At the more reserved end of the scale, in recent years we have seen fans of Blackpool, Dortmund and Hull hoying tennis balls on the pitch (an idea now doing the rounds on #NUFC twitter), and Charlton fans hoying packets of crisps- all resulting in temporary delays to games. What impact this had (or could have in a live Sky game) is one for debate, but it is an increasingly used tactic.

In the middle, we have the superbly organised German fan groups, whose latest protest has been against inconvenient kick-off times, increased ticket prices (sound familiar?) and the general commercialisation of the game. German football is still very much fan oriented, and the 50+1 rule means supporter groups hold far more power than we could probably ever dream of, and this enabled a Bundesliga-wide coordinated protest. It implies that the German versions of the Magpie Group are not besieged with critics and detractors, and the ‘us against them’ mentality prevails strongly.

At the radical/militant end of the scale, we have the Italian Ultras and the Barra Bravas of South America (particularly Argentina). One notable example of more militant fan protest has involved Genoa fans, and their protests against president Enrico Preziosi. Tactics included throwing flares onto the pitch to stop games, and a zero tolerance approach to underperforming players that at one stage resulted in the players removing their shirts to symbolise not being fit to wear them.

Things came to a head in 2017, when ultra groups released a joint statement that included the following quote, showing stark similarities to our situation:

“All the clubs present agree it is time to say enough to this ownership made up of broken promises and no sporting objectives. We protest those who do not want what is best for Genoa and consider it just an economic asset to be bled dry”

Preziosi agreed to sell the club and then released a statement saying it was sold; only for the sale to fall through.

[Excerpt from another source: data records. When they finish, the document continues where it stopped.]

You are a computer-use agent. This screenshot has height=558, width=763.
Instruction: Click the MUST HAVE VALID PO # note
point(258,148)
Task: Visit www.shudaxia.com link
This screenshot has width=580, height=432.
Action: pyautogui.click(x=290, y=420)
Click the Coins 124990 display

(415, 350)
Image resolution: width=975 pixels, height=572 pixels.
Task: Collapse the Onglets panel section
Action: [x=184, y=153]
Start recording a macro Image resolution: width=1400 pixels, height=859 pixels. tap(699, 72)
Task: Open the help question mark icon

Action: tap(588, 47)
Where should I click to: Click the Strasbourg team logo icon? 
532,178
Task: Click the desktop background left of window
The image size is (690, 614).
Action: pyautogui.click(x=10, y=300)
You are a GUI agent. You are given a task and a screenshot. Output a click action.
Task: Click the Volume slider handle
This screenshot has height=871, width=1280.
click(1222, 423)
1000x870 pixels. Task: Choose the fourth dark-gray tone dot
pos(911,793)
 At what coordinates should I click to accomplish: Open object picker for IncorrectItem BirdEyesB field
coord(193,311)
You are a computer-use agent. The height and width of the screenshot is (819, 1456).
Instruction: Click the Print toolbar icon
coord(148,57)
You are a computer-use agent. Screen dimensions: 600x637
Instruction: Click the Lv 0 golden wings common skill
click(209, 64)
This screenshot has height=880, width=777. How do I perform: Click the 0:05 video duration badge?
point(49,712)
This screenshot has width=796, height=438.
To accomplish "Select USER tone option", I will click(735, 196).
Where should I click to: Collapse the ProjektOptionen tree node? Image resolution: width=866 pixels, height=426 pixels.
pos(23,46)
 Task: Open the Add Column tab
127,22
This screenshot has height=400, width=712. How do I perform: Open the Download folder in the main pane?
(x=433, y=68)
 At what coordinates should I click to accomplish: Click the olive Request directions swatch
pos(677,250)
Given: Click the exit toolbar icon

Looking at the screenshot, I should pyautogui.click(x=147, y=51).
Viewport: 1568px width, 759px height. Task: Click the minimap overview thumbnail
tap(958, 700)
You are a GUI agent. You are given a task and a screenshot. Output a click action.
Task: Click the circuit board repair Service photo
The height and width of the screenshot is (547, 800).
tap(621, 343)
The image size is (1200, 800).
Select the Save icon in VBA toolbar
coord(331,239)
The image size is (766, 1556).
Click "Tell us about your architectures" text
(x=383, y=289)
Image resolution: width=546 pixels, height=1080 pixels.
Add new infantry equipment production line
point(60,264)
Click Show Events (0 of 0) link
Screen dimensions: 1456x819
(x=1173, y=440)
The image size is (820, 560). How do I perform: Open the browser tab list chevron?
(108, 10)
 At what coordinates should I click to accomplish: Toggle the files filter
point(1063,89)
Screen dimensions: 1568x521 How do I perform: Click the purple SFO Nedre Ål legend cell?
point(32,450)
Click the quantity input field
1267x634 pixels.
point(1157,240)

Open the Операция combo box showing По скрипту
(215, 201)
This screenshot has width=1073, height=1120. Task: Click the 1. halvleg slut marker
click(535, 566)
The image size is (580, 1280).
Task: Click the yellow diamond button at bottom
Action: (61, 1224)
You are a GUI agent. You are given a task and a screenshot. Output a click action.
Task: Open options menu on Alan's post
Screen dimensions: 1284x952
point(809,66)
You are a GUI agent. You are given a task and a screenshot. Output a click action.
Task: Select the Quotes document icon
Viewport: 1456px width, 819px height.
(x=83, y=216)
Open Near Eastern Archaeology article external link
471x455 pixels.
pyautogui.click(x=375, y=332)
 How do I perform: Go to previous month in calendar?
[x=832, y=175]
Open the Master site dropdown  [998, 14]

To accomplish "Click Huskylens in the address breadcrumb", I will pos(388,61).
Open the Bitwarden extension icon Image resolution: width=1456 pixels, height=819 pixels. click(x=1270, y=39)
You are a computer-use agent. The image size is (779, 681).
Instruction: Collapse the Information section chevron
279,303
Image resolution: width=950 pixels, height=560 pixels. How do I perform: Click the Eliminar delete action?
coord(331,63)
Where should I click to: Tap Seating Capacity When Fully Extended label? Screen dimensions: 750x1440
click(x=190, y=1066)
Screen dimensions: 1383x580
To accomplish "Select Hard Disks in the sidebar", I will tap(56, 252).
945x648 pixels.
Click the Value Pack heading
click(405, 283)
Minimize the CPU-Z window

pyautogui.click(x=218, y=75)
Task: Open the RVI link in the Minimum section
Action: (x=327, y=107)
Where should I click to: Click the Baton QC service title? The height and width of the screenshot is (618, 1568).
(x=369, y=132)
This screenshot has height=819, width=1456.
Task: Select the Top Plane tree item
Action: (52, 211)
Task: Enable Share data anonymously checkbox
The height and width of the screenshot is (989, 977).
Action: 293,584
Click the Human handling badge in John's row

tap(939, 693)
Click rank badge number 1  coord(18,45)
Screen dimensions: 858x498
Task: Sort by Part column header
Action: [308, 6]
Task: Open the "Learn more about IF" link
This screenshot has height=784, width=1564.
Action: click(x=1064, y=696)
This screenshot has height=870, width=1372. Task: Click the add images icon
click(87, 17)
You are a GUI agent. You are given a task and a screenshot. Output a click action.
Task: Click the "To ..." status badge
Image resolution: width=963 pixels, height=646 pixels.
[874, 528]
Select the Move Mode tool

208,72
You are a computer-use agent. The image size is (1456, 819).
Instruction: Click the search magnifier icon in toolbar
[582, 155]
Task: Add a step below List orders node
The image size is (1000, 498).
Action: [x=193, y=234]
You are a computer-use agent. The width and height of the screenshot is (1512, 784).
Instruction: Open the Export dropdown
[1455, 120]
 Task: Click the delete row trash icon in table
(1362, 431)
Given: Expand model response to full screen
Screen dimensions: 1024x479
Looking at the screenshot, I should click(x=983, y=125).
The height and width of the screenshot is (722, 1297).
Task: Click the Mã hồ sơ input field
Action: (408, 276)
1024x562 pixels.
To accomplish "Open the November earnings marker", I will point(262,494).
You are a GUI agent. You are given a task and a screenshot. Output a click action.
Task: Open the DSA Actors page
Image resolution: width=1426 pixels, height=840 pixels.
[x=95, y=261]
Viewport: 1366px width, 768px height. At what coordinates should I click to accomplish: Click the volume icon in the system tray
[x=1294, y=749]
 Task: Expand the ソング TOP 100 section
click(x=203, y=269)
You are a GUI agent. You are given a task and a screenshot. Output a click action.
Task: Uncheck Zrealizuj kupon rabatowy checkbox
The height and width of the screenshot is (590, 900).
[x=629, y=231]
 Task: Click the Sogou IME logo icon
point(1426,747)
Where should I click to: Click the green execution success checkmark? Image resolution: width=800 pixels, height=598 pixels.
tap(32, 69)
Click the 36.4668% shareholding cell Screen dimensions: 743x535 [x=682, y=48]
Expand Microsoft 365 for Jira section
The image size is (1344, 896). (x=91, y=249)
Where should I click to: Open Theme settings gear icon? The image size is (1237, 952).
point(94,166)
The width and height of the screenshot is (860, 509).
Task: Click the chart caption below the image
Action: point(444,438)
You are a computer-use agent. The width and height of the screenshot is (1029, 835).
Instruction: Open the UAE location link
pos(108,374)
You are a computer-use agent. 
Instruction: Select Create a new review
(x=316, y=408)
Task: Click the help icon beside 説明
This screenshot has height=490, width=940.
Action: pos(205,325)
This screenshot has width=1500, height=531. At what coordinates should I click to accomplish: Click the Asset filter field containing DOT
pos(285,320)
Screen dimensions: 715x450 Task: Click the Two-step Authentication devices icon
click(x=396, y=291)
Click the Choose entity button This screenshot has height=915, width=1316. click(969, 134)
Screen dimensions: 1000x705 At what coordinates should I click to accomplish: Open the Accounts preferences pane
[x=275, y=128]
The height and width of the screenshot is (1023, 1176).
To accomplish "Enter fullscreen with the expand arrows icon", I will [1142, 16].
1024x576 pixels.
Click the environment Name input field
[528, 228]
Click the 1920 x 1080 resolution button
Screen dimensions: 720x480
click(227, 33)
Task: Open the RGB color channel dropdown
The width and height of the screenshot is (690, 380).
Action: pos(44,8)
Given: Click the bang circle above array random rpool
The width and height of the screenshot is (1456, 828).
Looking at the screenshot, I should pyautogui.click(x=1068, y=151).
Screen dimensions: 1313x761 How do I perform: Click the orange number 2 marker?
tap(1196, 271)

The latter point aside (given the horrific financial state of Genoa), constant pressure from the ultras had made Preziosi’s life a misery to the point where he wanted rid.

It is also worth noting the actions of West Ham fans last season, that culminated in Gold and Sullivan fleeing the directors box and saw an ‘unprecedented summer of spending’ to appease the fans. While it didn’t rid them of Gold, Sullivan and Brady, the levels of investment were the stuff of dreams for Rafa and NUFC fans.

Whatever your opinion on the Magpie Group, they have put a good deal of effort into building a unified anti-Ashley movement; presumably the number of pro-Ashley fans among us is virtually zero. Don’t sit back and let it stagnate, get involved and submit your ideas; Ashley is the problem. If a change in direction is needed, then so be it, protests can/should be fluid to come up with new angles of attack. Whichever type of protest you favour, each has its merits depending on what the desired outcome is. However there is compelling evidence to suggest that more militant protests achieve more radical outcomes. The common theme, nevertheless, is that “we forfeit our power if we succumb to apathy”.